Daily Archives: June 20, 2010
A by-election in the New South Wales Legislative Assembly division of Penrith was held on June 19, 2010 as a result of the resignation of Labor MP Karyn Paluzzano in May 2010. Penrith is located in the western suburbs of Sydney including the centre of the city of Penrith and parts of the lower Blue Mountains, as well as other suburbs. This seat is a traditionally middle-class seat, with a high household income, but contains few professionals but rather has a fair share of skilled manual workers, a sociological group which has aspirations to join the more professional higher middle-class.

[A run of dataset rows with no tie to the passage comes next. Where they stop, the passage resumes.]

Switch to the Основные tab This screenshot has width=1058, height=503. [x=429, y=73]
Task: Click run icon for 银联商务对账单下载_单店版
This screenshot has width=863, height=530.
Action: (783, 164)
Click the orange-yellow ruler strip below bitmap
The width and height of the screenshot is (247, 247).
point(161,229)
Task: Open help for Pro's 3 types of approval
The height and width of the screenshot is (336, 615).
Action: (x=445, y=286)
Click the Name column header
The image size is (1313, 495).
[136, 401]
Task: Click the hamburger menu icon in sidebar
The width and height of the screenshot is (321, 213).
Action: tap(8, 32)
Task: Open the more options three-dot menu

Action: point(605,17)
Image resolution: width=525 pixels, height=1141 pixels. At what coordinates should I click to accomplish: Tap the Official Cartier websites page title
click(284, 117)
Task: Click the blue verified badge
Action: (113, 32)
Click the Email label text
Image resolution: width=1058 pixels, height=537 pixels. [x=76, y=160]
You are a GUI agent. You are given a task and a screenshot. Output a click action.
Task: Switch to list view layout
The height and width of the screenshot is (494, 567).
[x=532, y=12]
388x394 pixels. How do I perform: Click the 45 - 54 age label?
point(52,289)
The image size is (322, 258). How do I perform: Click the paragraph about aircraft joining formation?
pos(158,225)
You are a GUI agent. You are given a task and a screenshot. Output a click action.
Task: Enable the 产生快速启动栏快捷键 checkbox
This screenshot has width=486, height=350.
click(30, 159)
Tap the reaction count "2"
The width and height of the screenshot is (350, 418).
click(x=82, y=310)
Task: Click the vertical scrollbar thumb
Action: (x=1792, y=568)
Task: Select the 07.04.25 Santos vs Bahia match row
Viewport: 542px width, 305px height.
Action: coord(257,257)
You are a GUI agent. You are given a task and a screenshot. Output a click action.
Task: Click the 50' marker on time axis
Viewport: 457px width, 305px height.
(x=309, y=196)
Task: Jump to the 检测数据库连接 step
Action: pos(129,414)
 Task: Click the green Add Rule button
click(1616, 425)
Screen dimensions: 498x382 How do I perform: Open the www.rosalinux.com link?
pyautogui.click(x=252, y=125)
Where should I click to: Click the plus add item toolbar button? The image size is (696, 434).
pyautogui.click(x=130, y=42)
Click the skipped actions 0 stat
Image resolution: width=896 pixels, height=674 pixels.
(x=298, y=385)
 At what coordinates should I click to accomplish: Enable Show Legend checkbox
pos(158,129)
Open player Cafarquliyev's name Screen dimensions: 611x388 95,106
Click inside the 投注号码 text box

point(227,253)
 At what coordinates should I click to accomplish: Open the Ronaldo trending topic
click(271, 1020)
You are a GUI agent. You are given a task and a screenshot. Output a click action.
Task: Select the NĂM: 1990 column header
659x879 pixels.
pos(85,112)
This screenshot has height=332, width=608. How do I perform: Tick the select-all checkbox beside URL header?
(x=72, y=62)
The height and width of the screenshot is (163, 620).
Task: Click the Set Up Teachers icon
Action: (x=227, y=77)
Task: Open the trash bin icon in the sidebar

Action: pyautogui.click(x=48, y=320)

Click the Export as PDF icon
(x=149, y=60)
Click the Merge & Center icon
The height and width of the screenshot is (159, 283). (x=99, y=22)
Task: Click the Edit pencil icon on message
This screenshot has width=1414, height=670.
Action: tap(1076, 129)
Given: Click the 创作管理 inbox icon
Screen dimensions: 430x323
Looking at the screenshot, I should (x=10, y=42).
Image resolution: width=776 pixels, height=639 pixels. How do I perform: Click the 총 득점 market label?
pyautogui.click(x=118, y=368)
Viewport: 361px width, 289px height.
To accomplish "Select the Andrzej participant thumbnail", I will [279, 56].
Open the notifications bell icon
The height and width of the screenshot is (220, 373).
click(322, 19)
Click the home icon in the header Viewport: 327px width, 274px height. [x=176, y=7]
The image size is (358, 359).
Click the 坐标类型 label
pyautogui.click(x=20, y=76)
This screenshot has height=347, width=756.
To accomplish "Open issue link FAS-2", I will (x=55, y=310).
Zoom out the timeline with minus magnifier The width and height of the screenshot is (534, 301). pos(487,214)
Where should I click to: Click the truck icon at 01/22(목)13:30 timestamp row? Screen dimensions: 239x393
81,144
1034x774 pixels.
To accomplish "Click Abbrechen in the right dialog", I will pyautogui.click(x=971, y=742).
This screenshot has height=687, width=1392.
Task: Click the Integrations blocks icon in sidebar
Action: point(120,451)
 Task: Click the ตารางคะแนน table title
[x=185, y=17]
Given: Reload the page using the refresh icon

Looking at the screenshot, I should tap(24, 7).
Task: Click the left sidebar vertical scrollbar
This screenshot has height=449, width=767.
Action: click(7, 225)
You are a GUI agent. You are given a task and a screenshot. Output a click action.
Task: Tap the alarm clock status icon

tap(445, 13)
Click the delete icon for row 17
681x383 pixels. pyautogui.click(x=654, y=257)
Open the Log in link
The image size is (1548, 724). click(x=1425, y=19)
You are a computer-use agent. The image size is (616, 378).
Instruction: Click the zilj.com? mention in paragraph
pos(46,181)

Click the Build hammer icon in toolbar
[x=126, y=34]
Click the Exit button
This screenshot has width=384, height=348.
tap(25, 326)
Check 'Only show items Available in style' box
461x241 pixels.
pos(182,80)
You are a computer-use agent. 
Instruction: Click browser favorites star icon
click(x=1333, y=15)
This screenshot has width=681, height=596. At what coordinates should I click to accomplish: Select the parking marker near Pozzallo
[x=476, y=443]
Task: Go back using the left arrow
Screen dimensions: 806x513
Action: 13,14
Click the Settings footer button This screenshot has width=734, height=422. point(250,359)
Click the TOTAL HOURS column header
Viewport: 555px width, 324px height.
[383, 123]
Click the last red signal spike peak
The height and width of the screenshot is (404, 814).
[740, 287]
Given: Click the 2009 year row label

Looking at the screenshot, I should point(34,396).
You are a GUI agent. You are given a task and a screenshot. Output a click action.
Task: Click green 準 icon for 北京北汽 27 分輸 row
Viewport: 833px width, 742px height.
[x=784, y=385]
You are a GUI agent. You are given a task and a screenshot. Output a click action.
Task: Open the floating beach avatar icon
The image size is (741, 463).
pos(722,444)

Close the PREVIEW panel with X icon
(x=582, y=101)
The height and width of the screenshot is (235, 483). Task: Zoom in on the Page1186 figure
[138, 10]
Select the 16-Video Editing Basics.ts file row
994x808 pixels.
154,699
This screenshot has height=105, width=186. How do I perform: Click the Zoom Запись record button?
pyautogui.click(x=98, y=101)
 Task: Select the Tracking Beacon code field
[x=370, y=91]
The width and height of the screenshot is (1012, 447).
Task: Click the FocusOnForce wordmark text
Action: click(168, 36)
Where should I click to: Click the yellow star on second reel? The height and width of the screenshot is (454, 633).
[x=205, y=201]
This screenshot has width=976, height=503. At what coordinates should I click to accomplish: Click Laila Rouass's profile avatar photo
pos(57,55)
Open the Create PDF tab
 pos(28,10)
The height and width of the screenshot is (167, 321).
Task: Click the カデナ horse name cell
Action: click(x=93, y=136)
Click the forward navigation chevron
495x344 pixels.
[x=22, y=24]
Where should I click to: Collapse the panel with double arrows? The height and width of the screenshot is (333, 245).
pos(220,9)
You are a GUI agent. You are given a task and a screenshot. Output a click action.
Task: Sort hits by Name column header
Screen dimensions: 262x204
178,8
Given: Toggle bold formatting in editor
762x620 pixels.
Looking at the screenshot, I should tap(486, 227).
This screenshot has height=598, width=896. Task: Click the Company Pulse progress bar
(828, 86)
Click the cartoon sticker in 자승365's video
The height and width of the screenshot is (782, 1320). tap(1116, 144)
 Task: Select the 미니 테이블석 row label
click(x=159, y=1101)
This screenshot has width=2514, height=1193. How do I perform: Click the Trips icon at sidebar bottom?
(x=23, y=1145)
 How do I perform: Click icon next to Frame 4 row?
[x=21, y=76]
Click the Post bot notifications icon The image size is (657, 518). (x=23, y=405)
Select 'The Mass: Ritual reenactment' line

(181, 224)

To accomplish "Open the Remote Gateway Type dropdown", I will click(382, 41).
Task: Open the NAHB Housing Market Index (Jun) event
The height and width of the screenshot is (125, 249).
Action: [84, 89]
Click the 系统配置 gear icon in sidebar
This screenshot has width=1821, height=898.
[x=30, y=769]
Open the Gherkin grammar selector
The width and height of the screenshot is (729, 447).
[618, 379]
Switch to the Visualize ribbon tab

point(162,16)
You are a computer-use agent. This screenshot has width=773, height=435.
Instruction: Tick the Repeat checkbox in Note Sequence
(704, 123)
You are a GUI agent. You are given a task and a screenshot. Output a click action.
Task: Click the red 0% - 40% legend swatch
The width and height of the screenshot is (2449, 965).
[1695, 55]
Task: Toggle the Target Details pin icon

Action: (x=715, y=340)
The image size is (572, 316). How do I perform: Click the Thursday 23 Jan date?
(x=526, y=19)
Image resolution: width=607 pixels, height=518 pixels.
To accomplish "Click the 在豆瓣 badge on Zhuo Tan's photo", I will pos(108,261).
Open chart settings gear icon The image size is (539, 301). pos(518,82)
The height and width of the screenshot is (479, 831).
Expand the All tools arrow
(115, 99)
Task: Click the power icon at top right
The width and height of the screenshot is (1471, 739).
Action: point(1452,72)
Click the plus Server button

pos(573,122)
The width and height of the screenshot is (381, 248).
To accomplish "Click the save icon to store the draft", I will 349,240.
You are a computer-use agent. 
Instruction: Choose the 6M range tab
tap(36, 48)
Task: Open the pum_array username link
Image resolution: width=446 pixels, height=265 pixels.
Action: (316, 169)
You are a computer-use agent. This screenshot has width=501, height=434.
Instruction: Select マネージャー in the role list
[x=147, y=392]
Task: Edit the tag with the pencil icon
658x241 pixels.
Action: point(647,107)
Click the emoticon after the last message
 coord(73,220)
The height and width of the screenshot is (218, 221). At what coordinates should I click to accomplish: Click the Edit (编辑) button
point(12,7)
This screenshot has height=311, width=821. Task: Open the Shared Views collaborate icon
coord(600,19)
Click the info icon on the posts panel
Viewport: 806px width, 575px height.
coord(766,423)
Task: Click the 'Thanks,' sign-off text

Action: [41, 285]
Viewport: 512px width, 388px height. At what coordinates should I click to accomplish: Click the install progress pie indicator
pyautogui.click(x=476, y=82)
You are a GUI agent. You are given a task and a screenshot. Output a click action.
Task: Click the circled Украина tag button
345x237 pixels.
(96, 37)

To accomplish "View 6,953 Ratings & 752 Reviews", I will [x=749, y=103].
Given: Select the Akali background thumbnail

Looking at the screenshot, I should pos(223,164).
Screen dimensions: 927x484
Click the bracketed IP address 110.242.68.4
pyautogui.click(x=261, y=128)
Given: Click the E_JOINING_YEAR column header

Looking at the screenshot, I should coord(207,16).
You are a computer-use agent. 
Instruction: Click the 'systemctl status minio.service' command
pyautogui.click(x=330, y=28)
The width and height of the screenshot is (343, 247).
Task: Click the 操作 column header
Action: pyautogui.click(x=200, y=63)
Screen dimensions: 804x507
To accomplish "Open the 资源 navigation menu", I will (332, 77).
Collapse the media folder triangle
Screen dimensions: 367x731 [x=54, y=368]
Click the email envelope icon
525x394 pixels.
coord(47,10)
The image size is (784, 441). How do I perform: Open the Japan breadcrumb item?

These voters provided Liberal Prime Minister John Howard with his winning electorate during his successive mandates in power federally, but these voters shifted back en-masse to Labor in 2007. At the state level, where Labor currently dominates, Penrith is held by Labor and has been Labor since its creation in 1973 with the exception of 1988-1991, when Penrith was held by the Liberals following a Liberal landslide in 1988. Paluzzano, who has held the seat for Labor since 2003, was forced to resign after a corruption scandal exploded and after she lied on the subject to the Independent Commission Against Corruption (ICAC). New South Wales’ Labor government, led by Premier Kristina Keneally (or, known by her initials KKK), has been growing extremely unpopular and is embattled with voter discontent at tax hikes, corruption and financial troubles. Labor won 52 seats in the 2007 election against 35 for the Liberal and Nationals (plus 6 independents), though the numbers stood before the by-election at 50 for Labor and 36 for the coalition. In 2007, Labor won 48.7% of primary votes in Penrith against 32.6% for the Liberals, 6.2% for the Christian Democrats and 5.6% for the Greens. On 2PP, Labor won with 59.2% against 40.8% for the Liberals.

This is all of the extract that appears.